Note to lurking betrayed spouses who are reading this post: Marriage counselors have NO CLUE how to save marriages! Do NOT go to a marriage counselor with any expectation about having support in saving your marriage! That wasn't what they were taught in college - they only know how to facilitate a friendly divorce. As this post clearly shows.

Quote
In an emotionally weak state I backed down and said I would leave so that the kids wouldn't be uprooted, and with the assumption that this was a temporary thing since we were going to meet again in a month after I moved out.
Oof. Bad call. How did you think moving out would serve you? How did you think this would help your marriage or your poor kids? "Daddy's moving out: it's all good!" faint
Quote
However shortly after leaving my wife said that she had a female friend that she wanted to move in as a roomate, but that she wanted to switch the utilities over into her name and blocked me and my family from social media.
Uh-huh. And I've got a nice piece of swampland to sell you.
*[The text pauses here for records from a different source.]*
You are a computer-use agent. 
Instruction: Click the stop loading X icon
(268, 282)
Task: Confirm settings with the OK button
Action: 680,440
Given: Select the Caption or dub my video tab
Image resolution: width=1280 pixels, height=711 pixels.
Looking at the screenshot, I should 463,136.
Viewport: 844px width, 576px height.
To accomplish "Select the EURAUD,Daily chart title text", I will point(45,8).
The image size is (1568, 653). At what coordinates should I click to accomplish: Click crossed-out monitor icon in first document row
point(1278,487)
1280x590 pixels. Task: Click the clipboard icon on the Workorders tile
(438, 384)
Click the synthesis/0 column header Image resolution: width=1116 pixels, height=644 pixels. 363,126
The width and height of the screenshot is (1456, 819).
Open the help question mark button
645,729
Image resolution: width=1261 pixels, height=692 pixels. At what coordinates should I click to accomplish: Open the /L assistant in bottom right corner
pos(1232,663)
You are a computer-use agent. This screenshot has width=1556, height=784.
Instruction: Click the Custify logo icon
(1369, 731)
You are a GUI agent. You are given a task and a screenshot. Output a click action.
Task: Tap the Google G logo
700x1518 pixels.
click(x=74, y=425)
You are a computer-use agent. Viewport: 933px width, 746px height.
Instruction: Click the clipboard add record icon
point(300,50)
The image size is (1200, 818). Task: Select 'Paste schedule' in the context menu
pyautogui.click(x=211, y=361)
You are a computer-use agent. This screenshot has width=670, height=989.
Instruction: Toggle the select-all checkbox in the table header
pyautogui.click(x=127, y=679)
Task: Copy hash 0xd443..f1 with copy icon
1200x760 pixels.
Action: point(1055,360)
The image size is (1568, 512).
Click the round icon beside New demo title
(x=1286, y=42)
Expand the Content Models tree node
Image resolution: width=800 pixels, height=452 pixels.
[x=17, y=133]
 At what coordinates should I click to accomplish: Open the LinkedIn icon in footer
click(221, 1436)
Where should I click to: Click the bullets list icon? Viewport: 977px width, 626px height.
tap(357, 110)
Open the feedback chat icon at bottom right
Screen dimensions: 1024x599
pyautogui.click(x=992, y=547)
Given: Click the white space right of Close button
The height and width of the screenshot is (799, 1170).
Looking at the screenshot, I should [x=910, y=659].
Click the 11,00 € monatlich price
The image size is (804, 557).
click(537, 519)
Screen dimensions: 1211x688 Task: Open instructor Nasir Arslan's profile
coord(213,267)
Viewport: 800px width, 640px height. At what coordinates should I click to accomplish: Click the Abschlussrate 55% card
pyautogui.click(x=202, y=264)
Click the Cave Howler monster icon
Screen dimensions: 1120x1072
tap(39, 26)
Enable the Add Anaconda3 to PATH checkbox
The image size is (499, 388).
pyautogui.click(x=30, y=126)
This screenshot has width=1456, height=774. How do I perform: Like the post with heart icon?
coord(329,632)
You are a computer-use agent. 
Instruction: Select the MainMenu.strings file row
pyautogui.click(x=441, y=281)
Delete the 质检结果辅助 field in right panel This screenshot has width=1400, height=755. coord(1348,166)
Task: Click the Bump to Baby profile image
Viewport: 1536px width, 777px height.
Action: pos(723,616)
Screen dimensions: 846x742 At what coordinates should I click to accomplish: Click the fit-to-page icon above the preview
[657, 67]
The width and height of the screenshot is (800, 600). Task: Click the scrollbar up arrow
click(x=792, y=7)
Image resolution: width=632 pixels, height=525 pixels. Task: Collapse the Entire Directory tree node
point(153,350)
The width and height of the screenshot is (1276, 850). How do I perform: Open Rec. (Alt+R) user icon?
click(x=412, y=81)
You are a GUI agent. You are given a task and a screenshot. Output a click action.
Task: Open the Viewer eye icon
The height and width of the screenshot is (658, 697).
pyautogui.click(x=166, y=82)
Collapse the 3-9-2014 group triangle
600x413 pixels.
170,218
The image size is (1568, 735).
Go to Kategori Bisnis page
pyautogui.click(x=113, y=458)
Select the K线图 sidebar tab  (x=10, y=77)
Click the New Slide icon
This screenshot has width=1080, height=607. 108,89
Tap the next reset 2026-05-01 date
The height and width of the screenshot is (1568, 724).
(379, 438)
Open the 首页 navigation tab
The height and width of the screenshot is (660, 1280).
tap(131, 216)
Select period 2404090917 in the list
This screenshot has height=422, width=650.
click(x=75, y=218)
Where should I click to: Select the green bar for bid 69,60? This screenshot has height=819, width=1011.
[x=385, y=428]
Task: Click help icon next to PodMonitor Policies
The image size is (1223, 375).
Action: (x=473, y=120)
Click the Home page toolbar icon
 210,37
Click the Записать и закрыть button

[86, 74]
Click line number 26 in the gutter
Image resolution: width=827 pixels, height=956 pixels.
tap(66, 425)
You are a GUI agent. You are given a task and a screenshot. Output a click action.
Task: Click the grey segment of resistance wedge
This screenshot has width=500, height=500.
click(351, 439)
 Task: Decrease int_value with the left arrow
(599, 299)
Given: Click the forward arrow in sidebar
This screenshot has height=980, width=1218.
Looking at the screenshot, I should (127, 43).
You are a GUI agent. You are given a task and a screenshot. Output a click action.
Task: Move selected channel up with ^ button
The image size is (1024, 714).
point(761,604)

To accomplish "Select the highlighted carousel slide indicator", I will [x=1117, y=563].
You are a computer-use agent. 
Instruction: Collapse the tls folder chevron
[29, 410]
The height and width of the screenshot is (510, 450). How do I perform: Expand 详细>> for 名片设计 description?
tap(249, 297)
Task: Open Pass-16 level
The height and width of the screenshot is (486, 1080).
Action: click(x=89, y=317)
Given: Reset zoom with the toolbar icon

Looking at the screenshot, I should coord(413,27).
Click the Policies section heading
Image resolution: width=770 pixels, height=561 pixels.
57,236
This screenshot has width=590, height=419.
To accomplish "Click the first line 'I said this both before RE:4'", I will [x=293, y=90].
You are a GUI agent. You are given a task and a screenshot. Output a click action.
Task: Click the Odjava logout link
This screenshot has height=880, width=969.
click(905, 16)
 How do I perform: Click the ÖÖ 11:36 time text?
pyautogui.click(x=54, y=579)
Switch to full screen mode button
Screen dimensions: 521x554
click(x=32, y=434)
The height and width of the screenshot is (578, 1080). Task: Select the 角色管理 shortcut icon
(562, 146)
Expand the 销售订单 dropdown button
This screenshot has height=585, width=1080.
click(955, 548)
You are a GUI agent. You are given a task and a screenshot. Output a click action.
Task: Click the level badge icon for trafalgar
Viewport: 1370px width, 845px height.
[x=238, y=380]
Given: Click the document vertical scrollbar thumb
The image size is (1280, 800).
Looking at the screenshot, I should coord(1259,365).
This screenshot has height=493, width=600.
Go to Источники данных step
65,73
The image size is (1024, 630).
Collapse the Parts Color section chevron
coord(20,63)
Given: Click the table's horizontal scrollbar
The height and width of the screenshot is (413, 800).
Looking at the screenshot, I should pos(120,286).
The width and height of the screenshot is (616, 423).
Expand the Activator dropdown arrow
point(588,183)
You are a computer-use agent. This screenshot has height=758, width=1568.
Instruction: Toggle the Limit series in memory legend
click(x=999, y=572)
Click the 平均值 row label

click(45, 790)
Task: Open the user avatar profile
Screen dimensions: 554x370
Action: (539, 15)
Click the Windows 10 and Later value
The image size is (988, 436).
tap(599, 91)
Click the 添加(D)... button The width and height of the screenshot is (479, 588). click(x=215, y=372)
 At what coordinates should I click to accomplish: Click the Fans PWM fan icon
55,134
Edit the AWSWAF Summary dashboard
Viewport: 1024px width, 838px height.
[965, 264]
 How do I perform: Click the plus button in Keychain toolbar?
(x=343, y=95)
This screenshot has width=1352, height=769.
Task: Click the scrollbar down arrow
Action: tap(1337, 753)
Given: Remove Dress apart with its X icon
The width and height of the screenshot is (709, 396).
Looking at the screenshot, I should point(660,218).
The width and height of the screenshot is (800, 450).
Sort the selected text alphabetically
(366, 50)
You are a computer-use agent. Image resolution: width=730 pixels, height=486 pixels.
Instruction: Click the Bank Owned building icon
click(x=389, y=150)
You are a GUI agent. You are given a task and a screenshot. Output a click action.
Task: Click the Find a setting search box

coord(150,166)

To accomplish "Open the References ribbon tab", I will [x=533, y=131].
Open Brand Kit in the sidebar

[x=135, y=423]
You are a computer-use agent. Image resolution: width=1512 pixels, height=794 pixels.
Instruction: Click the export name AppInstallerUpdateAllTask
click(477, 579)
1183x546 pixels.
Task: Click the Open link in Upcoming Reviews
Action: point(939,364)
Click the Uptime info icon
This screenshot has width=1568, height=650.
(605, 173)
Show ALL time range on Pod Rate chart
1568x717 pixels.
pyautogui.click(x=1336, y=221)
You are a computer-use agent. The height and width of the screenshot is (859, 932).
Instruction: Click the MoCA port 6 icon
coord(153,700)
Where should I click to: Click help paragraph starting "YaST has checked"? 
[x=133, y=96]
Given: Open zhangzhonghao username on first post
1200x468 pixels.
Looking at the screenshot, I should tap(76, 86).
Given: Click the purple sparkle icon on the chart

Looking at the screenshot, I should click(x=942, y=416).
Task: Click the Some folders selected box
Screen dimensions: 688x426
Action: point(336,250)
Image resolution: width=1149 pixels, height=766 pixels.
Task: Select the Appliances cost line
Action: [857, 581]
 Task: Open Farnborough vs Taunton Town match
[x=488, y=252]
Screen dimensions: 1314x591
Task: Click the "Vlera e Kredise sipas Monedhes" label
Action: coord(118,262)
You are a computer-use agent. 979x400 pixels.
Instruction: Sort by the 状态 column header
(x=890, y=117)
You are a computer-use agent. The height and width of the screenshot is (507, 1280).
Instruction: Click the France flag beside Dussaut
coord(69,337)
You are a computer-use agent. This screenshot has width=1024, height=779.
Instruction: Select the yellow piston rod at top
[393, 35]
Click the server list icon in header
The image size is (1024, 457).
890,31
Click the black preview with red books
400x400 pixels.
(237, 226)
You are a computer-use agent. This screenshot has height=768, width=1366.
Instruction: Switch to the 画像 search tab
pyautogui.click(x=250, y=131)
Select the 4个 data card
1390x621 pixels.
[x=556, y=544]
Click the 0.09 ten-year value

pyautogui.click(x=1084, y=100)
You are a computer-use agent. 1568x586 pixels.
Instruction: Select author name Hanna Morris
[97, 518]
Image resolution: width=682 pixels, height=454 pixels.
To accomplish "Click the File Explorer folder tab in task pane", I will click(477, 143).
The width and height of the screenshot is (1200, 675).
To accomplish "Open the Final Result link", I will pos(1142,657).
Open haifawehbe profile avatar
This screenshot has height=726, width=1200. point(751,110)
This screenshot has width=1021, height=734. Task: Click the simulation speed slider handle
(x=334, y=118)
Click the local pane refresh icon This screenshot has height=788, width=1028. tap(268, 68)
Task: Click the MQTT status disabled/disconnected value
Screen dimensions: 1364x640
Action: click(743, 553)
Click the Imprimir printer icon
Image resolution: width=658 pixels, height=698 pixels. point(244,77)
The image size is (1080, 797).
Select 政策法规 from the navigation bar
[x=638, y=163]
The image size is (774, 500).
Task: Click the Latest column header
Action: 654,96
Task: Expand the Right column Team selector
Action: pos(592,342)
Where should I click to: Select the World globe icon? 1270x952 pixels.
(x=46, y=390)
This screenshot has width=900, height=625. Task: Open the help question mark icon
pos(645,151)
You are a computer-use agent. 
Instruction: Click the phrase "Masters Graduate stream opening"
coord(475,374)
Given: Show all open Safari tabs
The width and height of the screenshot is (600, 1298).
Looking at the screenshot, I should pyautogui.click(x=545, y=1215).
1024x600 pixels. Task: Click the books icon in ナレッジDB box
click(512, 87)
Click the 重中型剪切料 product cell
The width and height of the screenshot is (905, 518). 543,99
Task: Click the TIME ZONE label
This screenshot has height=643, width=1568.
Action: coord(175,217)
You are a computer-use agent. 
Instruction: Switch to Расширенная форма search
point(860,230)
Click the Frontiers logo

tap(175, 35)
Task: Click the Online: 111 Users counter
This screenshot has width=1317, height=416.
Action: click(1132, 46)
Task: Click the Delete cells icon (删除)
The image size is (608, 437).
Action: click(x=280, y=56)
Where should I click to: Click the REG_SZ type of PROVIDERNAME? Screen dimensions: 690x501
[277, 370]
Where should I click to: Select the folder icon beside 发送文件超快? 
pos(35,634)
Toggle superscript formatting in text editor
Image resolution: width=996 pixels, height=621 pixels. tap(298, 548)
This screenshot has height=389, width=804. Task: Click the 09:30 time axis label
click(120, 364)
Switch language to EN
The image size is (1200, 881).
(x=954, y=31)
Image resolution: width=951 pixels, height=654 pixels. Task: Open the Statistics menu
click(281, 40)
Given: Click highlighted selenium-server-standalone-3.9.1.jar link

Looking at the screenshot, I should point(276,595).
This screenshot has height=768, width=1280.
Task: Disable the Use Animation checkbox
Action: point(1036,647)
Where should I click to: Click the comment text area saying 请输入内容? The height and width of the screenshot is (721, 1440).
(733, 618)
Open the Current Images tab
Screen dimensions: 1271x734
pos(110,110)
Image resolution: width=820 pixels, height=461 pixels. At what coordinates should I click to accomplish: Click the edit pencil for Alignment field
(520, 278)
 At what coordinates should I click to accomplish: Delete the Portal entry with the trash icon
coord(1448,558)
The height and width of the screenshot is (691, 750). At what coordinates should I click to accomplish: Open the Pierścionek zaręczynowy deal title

There is no female friend. Your WW is planning on moving OM in.

You, sir, need to readdress this breathtakingly faulty decision on your part. DO NOT LEAVE YOUR HOUSE. If she is so in heat that she has to be with OM, she can get her [censored] out of your children's home and perform her skank duties elsewhere. Do NOT back off on your marriage and allow her to boost you out and move him in!


D-Day 2-10-2009
Fully Recovered and Better Than Ever!
Thank you Marriage Builders!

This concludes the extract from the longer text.